Task item: Restate all of the data exactly.

Records shown:
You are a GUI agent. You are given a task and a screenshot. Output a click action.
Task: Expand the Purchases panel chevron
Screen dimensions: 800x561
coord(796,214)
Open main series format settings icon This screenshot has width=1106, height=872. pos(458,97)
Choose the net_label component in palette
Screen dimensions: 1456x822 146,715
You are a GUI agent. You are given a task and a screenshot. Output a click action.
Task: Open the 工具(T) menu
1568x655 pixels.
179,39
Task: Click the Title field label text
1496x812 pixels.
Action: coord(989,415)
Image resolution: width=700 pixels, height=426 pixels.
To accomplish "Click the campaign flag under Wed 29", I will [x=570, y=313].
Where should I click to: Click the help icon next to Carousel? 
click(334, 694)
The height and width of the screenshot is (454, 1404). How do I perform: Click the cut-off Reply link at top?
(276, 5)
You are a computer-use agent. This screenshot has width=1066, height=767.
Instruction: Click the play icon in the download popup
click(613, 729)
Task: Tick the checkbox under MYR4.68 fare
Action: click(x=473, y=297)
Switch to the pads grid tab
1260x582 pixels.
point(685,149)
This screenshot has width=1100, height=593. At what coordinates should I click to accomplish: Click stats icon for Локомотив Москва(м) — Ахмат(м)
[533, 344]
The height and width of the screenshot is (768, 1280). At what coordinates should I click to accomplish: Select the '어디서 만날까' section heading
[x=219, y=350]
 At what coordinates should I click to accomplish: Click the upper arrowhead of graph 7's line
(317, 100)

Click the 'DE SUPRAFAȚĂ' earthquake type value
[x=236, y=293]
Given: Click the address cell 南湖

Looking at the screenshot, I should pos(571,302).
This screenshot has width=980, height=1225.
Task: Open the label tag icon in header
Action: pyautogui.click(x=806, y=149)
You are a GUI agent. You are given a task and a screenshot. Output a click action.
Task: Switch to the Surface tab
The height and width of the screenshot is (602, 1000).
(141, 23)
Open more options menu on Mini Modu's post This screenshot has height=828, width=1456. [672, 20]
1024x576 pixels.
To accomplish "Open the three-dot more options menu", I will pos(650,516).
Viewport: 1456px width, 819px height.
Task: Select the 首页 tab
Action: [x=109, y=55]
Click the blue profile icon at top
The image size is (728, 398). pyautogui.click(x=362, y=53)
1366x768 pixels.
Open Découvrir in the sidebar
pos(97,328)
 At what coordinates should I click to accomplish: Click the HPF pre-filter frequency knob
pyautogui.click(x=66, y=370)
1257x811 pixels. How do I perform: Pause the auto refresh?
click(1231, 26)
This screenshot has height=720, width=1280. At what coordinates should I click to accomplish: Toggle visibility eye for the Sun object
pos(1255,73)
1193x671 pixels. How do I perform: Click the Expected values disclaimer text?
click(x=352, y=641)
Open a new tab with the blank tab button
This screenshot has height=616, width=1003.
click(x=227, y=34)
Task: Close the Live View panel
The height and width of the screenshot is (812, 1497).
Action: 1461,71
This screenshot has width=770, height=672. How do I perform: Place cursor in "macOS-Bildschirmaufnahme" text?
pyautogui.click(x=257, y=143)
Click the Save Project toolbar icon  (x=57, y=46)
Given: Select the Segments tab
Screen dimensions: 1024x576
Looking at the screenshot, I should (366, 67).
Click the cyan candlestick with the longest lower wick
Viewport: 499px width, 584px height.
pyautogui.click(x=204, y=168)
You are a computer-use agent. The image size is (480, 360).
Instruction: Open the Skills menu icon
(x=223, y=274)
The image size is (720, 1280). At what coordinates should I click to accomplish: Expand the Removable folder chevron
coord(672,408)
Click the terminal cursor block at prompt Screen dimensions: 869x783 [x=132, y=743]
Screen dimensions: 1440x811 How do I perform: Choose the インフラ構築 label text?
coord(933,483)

Exercise solution:
You are a GUI agent. You are given a task and a screenshot. Output a click action.
Task: Expand the Purchases panel chevron
Screen dimensions: 800x561
coord(796,214)
Open main series format settings icon This screenshot has width=1106, height=872. pos(458,97)
Choose the net_label component in palette
Screen dimensions: 1456x822 146,715
You are a GUI agent. You are given a task and a screenshot. Output a click action.
Task: Open the 工具(T) menu
1568x655 pixels.
179,39
Task: Click the Title field label text
1496x812 pixels.
Action: coord(989,415)
Image resolution: width=700 pixels, height=426 pixels.
To accomplish "Click the campaign flag under Wed 29", I will [x=570, y=313].
Where should I click to: Click the help icon next to Carousel? 
click(334, 694)
The height and width of the screenshot is (454, 1404). How do I perform: Click the cut-off Reply link at top?
(276, 5)
You are a computer-use agent. This screenshot has width=1066, height=767.
Instruction: Click the play icon in the download popup
click(613, 729)
Task: Tick the checkbox under MYR4.68 fare
Action: click(x=473, y=297)
Switch to the pads grid tab
1260x582 pixels.
point(685,149)
This screenshot has width=1100, height=593. At what coordinates should I click to accomplish: Click stats icon for Локомотив Москва(м) — Ахмат(м)
[533, 344]
The height and width of the screenshot is (768, 1280). At what coordinates should I click to accomplish: Select the '어디서 만날까' section heading
[x=219, y=350]
 At what coordinates should I click to accomplish: Click the upper arrowhead of graph 7's line
(317, 100)

Click the 'DE SUPRAFAȚĂ' earthquake type value
[x=236, y=293]
Given: Click the address cell 南湖

Looking at the screenshot, I should pos(571,302).
This screenshot has width=980, height=1225.
Task: Open the label tag icon in header
Action: pyautogui.click(x=806, y=149)
You are a GUI agent. You are given a task and a screenshot. Output a click action.
Task: Switch to the Surface tab
The height and width of the screenshot is (602, 1000).
(141, 23)
Open more options menu on Mini Modu's post This screenshot has height=828, width=1456. [672, 20]
1024x576 pixels.
To accomplish "Open the three-dot more options menu", I will pos(650,516).
Viewport: 1456px width, 819px height.
Task: Select the 首页 tab
Action: [x=109, y=55]
Click the blue profile icon at top
The image size is (728, 398). pyautogui.click(x=362, y=53)
1366x768 pixels.
Open Découvrir in the sidebar
pos(97,328)
 At what coordinates should I click to accomplish: Click the HPF pre-filter frequency knob
pyautogui.click(x=66, y=370)
1257x811 pixels. How do I perform: Pause the auto refresh?
click(1231, 26)
This screenshot has height=720, width=1280. At what coordinates should I click to accomplish: Toggle visibility eye for the Sun object
pos(1255,73)
1193x671 pixels. How do I perform: Click the Expected values disclaimer text?
click(x=352, y=641)
Open a new tab with the blank tab button
This screenshot has height=616, width=1003.
click(x=227, y=34)
Task: Close the Live View panel
The height and width of the screenshot is (812, 1497).
Action: 1461,71
This screenshot has width=770, height=672. How do I perform: Place cursor in "macOS-Bildschirmaufnahme" text?
pyautogui.click(x=257, y=143)
Click the Save Project toolbar icon  (x=57, y=46)
Given: Select the Segments tab
Screen dimensions: 1024x576
Looking at the screenshot, I should (366, 67).
Click the cyan candlestick with the longest lower wick
Viewport: 499px width, 584px height.
pyautogui.click(x=204, y=168)
You are a computer-use agent. The image size is (480, 360).
Instruction: Open the Skills menu icon
(x=223, y=274)
The image size is (720, 1280). At what coordinates should I click to accomplish: Expand the Removable folder chevron
coord(672,408)
Click the terminal cursor block at prompt Screen dimensions: 869x783 [x=132, y=743]
Screen dimensions: 1440x811 How do I perform: Choose the インフラ構築 label text?
coord(933,483)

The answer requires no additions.